DATA TO EXAMINE:
☆ ☆ ☆

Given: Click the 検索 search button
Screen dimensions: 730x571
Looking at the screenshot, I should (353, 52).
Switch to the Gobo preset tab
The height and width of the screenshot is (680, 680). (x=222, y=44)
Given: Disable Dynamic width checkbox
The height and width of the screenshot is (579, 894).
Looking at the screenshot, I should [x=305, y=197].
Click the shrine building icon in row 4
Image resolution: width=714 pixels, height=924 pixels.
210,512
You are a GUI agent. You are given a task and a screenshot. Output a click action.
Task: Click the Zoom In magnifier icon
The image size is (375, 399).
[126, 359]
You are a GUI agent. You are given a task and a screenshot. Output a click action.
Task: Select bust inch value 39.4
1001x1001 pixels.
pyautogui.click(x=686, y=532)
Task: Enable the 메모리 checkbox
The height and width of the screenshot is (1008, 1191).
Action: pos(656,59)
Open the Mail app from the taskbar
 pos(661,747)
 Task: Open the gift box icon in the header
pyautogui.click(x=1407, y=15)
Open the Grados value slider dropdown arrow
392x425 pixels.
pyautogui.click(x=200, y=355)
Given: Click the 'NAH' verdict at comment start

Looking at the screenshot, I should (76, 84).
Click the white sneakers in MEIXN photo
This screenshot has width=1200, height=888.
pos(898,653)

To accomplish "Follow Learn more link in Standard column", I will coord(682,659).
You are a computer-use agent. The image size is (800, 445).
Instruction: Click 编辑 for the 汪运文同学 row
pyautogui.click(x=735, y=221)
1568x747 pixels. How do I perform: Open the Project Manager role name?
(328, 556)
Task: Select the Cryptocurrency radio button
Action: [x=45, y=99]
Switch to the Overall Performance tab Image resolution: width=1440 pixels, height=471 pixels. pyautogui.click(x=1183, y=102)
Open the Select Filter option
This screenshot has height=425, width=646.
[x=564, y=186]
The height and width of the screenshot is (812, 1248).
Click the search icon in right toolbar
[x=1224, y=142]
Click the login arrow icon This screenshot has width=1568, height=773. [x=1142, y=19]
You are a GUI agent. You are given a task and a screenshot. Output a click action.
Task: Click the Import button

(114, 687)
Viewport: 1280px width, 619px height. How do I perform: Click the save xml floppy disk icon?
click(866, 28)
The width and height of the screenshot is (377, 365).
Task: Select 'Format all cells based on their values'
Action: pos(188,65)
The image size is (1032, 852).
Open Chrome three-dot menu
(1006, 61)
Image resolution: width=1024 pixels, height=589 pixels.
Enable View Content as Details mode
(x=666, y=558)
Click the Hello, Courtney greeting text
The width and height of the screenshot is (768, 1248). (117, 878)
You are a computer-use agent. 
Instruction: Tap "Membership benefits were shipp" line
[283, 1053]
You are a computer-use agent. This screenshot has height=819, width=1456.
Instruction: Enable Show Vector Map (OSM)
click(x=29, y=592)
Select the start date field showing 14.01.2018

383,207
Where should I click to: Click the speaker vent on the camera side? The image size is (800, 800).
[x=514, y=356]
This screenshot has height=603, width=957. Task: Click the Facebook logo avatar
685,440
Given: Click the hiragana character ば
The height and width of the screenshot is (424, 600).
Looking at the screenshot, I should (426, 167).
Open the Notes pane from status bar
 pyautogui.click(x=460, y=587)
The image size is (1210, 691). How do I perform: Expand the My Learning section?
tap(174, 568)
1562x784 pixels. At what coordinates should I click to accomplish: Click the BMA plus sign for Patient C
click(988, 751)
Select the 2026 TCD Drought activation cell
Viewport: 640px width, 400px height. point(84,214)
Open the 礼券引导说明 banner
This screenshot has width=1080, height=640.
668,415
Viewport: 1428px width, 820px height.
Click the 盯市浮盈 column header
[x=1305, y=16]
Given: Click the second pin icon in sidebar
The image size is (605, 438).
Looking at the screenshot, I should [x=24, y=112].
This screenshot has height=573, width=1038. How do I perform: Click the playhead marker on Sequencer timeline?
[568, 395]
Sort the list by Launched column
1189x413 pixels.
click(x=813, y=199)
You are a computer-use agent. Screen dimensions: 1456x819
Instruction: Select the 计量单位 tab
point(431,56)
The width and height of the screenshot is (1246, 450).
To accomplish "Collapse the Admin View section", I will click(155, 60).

☆ ☆ ☆

TASK DESCRIPTION: Every entry must appear again in the answer, exactly as written.

TASK OUTPUT:
Given: Click the 検索 search button
Screen dimensions: 730x571
Looking at the screenshot, I should (353, 52).
Switch to the Gobo preset tab
The height and width of the screenshot is (680, 680). (x=222, y=44)
Given: Disable Dynamic width checkbox
The height and width of the screenshot is (579, 894).
Looking at the screenshot, I should [x=305, y=197].
Click the shrine building icon in row 4
Image resolution: width=714 pixels, height=924 pixels.
210,512
You are a GUI agent. You are given a task and a screenshot. Output a click action.
Task: Click the Zoom In magnifier icon
The image size is (375, 399).
[126, 359]
You are a GUI agent. You are given a task and a screenshot. Output a click action.
Task: Select bust inch value 39.4
1001x1001 pixels.
pyautogui.click(x=686, y=532)
Task: Enable the 메모리 checkbox
The height and width of the screenshot is (1008, 1191).
Action: pos(656,59)
Open the Mail app from the taskbar
 pos(661,747)
 Task: Open the gift box icon in the header
pyautogui.click(x=1407, y=15)
Open the Grados value slider dropdown arrow
392x425 pixels.
pyautogui.click(x=200, y=355)
Given: Click the 'NAH' verdict at comment start

Looking at the screenshot, I should (76, 84).
Click the white sneakers in MEIXN photo
This screenshot has width=1200, height=888.
pos(898,653)

To accomplish "Follow Learn more link in Standard column", I will coord(682,659).
You are a computer-use agent. The image size is (800, 445).
Instruction: Click 编辑 for the 汪运文同学 row
pyautogui.click(x=735, y=221)
1568x747 pixels. How do I perform: Open the Project Manager role name?
(328, 556)
Task: Select the Cryptocurrency radio button
Action: [x=45, y=99]
Switch to the Overall Performance tab Image resolution: width=1440 pixels, height=471 pixels. pyautogui.click(x=1183, y=102)
Open the Select Filter option
This screenshot has height=425, width=646.
[x=564, y=186]
The height and width of the screenshot is (812, 1248).
Click the search icon in right toolbar
[x=1224, y=142]
Click the login arrow icon This screenshot has width=1568, height=773. [x=1142, y=19]
You are a GUI agent. You are given a task and a screenshot. Output a click action.
Task: Click the Import button

(114, 687)
Viewport: 1280px width, 619px height. How do I perform: Click the save xml floppy disk icon?
click(866, 28)
The width and height of the screenshot is (377, 365).
Task: Select 'Format all cells based on their values'
Action: pos(188,65)
The image size is (1032, 852).
Open Chrome three-dot menu
(1006, 61)
Image resolution: width=1024 pixels, height=589 pixels.
Enable View Content as Details mode
(x=666, y=558)
Click the Hello, Courtney greeting text
The width and height of the screenshot is (768, 1248). (117, 878)
You are a computer-use agent. 
Instruction: Tap "Membership benefits were shipp" line
[283, 1053]
You are a computer-use agent. This screenshot has height=819, width=1456.
Instruction: Enable Show Vector Map (OSM)
click(x=29, y=592)
Select the start date field showing 14.01.2018

383,207
Where should I click to: Click the speaker vent on the camera side? The image size is (800, 800).
[x=514, y=356]
This screenshot has height=603, width=957. Task: Click the Facebook logo avatar
685,440
Given: Click the hiragana character ば
The height and width of the screenshot is (424, 600).
Looking at the screenshot, I should (426, 167).
Open the Notes pane from status bar
 pyautogui.click(x=460, y=587)
The image size is (1210, 691). How do I perform: Expand the My Learning section?
tap(174, 568)
1562x784 pixels. At what coordinates should I click to accomplish: Click the BMA plus sign for Patient C
click(988, 751)
Select the 2026 TCD Drought activation cell
Viewport: 640px width, 400px height. point(84,214)
Open the 礼券引导说明 banner
This screenshot has width=1080, height=640.
668,415
Viewport: 1428px width, 820px height.
Click the 盯市浮盈 column header
[x=1305, y=16]
Given: Click the second pin icon in sidebar
The image size is (605, 438).
Looking at the screenshot, I should [x=24, y=112].
This screenshot has height=573, width=1038. How do I perform: Click the playhead marker on Sequencer timeline?
[568, 395]
Sort the list by Launched column
1189x413 pixels.
click(x=813, y=199)
You are a computer-use agent. Screen dimensions: 1456x819
Instruction: Select the 计量单位 tab
point(431,56)
The width and height of the screenshot is (1246, 450).
To accomplish "Collapse the Admin View section", I will click(155, 60).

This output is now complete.